Hasil revitalisasi melalui Program Bantuan Pemerintah Revitalisasi Satuan Pendidikan tahun 2025 tersebut diresmikan Bupati Purbalingga Fahmi Muhammad Hanif dalam apel pagi bersama siswa dan guru SMPN 5 Satu Atap Rembang, Selasa (11/8/2026).
Bupati Fahmi kemudian meninjau sejumlah fasilitas yang telah direvitalisasi. Salah satunya ruang UKS yang sebelumnya tidak dimiliki sekolah tersebut. “Alhamdulillah, tadi kita lihat sekarang sudah ada UKS, termasuk tempat tidur untuk anak-anak yang sakit saat jam pelajaran. Sebelumnya sekolah ini belum memiliki ruang UKS sehingga yang sakit ditempatkan di perpustakaan sekolah,” kata Fahmi seusai peninjauan.
Tak hanya ruang kelas dan UKS, revitalisasi juga dilakukan dengan membangun dan memperbaiki sejumlah fasilitas sekolah antara lain ruang administrasi, laboratorium komputer, dan toilet.
“Ini program yang luar biasa dan sangat bermanfaat. Kondisi seperti di Satap Rembang ini masih ada di sekolah-sekolah lain di Purbalingga,” ujar Fahmi.

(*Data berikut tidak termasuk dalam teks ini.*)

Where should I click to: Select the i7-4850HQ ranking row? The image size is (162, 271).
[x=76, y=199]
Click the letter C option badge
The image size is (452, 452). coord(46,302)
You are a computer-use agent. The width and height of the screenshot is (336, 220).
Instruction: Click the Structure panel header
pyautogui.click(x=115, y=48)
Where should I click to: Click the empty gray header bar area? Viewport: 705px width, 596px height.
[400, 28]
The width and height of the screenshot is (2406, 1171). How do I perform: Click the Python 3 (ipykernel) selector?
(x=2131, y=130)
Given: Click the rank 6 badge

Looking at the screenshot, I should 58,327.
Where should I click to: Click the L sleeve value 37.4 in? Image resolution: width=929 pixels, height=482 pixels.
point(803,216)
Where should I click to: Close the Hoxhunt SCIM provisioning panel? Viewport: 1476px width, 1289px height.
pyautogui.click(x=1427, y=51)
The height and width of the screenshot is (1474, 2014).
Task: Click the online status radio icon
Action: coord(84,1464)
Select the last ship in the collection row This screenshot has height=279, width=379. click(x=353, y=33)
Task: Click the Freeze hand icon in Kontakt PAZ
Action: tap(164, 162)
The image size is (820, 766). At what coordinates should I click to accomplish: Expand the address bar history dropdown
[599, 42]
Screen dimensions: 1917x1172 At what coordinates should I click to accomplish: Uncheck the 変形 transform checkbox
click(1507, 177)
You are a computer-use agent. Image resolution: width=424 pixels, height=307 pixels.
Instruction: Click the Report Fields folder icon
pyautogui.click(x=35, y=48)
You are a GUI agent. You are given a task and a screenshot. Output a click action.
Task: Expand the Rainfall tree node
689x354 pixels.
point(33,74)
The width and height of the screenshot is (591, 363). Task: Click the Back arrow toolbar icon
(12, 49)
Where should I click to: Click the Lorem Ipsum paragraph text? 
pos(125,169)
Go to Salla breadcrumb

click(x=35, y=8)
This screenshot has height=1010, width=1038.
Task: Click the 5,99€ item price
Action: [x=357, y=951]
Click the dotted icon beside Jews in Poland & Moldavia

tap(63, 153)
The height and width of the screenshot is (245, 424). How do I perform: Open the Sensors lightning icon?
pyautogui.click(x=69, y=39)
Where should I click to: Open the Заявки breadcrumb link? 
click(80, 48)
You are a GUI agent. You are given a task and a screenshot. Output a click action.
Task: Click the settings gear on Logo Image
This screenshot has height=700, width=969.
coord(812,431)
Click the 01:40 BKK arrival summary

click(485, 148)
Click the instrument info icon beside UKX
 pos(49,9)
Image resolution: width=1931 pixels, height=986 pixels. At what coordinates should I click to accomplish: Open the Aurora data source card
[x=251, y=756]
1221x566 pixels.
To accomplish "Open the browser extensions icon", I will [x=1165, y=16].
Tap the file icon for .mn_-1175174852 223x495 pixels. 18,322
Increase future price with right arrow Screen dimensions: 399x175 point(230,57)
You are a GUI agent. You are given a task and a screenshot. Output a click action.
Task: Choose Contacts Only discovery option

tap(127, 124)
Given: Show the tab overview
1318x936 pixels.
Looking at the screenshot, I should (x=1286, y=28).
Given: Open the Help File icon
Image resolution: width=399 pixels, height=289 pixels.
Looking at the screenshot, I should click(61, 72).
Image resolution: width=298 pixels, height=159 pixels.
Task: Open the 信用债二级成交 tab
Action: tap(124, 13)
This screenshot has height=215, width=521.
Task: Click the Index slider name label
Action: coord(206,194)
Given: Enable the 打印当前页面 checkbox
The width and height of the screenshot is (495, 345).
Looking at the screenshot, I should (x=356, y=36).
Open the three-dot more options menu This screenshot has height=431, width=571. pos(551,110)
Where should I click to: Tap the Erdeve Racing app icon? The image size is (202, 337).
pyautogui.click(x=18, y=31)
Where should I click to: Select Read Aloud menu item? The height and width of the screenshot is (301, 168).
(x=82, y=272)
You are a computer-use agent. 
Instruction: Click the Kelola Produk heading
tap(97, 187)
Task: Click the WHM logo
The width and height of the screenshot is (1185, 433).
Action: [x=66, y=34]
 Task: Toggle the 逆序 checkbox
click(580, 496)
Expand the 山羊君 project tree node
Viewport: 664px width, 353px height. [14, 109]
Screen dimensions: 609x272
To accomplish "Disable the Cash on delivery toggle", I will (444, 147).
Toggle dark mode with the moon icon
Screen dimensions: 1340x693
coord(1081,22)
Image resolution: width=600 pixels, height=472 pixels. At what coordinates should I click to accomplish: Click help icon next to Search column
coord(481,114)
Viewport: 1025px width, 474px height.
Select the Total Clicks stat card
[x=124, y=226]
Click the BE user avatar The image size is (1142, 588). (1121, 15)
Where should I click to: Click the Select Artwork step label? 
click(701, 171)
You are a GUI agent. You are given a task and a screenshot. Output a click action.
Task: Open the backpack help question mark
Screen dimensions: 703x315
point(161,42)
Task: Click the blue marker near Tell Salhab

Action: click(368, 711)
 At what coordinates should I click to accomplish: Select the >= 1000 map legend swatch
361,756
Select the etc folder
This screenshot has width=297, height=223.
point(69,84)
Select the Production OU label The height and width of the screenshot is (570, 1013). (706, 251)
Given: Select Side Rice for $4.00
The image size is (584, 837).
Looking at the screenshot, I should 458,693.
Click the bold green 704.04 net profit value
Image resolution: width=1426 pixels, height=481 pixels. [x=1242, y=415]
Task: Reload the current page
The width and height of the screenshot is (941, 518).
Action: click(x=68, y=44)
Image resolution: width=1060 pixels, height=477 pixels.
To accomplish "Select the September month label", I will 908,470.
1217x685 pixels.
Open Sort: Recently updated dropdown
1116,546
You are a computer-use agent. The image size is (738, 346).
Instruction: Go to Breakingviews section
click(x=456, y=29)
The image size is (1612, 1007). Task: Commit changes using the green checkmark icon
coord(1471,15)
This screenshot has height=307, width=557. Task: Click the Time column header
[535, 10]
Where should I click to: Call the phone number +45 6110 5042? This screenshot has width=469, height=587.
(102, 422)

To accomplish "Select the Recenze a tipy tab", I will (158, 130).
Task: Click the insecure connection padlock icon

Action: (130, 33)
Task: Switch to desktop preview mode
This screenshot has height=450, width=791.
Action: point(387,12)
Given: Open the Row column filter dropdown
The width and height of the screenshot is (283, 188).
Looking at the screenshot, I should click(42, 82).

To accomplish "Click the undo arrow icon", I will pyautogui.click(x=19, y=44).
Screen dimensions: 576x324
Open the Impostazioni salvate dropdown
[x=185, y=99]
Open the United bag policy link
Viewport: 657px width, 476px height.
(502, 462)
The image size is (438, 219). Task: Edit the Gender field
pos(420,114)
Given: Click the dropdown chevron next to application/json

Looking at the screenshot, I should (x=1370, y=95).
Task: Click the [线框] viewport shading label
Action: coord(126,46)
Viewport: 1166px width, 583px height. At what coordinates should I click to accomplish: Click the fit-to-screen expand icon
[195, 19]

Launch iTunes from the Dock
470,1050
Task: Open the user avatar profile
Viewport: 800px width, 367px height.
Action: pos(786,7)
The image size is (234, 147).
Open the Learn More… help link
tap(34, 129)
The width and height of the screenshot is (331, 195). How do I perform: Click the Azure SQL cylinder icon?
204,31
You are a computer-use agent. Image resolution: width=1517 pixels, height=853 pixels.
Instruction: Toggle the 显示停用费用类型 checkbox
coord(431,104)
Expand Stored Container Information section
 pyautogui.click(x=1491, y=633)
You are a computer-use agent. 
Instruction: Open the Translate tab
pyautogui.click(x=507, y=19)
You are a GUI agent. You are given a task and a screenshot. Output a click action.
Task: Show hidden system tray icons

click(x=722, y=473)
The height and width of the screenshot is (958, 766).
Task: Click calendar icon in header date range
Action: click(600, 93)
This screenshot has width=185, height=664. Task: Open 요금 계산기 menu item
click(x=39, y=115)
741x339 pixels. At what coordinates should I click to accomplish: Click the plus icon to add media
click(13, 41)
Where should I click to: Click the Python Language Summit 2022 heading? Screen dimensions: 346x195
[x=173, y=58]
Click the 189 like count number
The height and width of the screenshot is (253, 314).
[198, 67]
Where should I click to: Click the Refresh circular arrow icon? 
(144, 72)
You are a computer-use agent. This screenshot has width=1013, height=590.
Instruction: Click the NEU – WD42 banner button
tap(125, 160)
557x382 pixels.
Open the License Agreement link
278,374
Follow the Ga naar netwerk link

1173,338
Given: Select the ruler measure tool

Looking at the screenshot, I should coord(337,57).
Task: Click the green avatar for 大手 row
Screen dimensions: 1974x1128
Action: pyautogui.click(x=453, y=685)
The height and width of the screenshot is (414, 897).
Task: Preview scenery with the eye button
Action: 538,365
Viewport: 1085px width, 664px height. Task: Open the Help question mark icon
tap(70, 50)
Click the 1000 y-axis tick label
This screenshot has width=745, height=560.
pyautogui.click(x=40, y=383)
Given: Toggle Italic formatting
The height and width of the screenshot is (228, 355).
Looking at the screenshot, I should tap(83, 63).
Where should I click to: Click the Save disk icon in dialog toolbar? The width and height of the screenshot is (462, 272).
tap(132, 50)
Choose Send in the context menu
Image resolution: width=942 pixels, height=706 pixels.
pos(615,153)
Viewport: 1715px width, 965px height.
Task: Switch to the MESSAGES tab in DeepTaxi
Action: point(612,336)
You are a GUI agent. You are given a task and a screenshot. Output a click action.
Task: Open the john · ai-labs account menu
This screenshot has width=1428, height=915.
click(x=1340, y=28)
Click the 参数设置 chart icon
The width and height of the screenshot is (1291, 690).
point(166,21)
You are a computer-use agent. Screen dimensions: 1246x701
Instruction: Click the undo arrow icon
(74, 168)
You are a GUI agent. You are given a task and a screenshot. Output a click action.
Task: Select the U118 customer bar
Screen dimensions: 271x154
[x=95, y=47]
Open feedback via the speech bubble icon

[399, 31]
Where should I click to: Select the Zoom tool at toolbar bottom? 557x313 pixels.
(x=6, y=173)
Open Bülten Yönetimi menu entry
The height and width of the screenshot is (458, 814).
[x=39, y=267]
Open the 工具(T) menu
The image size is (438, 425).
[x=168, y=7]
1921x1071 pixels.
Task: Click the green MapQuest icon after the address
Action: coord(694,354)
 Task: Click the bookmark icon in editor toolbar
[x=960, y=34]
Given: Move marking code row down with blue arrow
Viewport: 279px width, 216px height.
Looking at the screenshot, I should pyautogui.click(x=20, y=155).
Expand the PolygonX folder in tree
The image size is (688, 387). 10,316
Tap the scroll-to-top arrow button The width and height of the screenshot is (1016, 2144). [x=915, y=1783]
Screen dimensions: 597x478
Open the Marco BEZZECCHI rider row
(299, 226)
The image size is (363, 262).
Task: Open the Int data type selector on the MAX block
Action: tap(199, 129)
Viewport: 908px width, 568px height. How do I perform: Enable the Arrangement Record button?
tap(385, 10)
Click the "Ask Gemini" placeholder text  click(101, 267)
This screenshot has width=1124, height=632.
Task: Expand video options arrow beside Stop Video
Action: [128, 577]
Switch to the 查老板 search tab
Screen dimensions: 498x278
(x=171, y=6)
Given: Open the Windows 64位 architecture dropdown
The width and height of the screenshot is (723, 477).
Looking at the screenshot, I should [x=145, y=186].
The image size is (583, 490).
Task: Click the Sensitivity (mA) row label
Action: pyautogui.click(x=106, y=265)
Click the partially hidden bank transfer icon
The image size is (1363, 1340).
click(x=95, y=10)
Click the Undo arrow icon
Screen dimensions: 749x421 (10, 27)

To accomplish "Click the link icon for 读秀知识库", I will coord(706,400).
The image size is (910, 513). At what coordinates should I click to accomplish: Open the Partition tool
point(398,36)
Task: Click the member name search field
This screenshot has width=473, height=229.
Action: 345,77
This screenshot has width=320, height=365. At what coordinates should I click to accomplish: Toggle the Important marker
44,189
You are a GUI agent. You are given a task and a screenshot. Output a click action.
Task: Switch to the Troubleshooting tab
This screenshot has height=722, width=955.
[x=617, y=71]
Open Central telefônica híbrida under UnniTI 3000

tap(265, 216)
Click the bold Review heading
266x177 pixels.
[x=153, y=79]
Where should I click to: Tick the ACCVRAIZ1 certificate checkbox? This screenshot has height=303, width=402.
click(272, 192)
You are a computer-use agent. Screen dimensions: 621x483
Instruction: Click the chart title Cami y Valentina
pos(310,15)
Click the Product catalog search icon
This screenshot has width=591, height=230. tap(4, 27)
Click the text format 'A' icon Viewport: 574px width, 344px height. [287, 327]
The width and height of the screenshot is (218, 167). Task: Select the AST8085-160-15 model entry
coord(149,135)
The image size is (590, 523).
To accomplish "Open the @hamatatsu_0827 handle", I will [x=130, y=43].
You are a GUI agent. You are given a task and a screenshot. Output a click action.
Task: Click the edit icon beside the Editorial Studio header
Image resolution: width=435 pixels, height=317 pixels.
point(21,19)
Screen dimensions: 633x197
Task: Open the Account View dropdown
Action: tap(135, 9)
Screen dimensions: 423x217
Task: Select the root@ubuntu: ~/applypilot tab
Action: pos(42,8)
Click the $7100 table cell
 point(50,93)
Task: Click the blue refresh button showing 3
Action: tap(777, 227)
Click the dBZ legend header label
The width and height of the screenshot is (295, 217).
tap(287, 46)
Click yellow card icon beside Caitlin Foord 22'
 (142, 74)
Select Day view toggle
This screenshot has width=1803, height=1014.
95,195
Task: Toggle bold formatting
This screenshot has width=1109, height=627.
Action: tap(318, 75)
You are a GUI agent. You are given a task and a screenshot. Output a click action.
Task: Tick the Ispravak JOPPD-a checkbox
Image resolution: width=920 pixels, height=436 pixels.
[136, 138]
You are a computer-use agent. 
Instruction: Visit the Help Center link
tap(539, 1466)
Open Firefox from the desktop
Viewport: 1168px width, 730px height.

Bupati Fahmi meminta sekolah tidak pasif ketika menemukan kondisi sarana dan prasarana yang sudah tidak layak. Terlebih jika kerusakan mengganggu proses belajar mengajar atau berpotensi membahayakan keselamatan siswa, sekolah diminta segera menyampaikan kondisi tersebut kepada Dinas Pendidikan dan Kebudayaan.
“Kalau sarana dan prasarana sudah tidak layak untuk kegiatan belajar mengajar, apalagi sampai membahayakan anak-anak, jangan dibiarkan. Segera ajukan melalui Dinas Pendidikan,” ujar Fahmi.
Dinas Pendidikan kemudian dapat membantu memverifikasi kebutuhan sekaligus mendorong usulan tersebut untuk mendapatkan dukungan melalui program revitalisasi pemerintah.
Kepala Dinas Pendidikan dan Kebudayaan Kabupaten Purbalingga Heru Sri Wibowo mengatakan, pada 2025 Purbalingga mendapatkan Program Bantuan Pemerintah Revitalisasi Satuan Pendidikan untuk 25 sekolah dengan total anggaran Rp 15.041.166.433. Sementara pada 2026, Purbalingga sementara mendapatkan alokasi bantuan revitalisasi untuk 45 sekolah dengan total anggaran Rp 31.520.688.890.
Dalam kesempatan yang sama, Fahmi menyerahkan Program Indonesia Pintar (PIP) kepada siswa penerima manfaat SMPN 5 Satu Atap Rembang. Di SMPN 5 Satu Atap Rembang, tercatat 103 siswa menerima PIP pada 2025. Sementara pada 2026, sekolah tersebut mendapatkan kuota PIP untuk 100 siswa.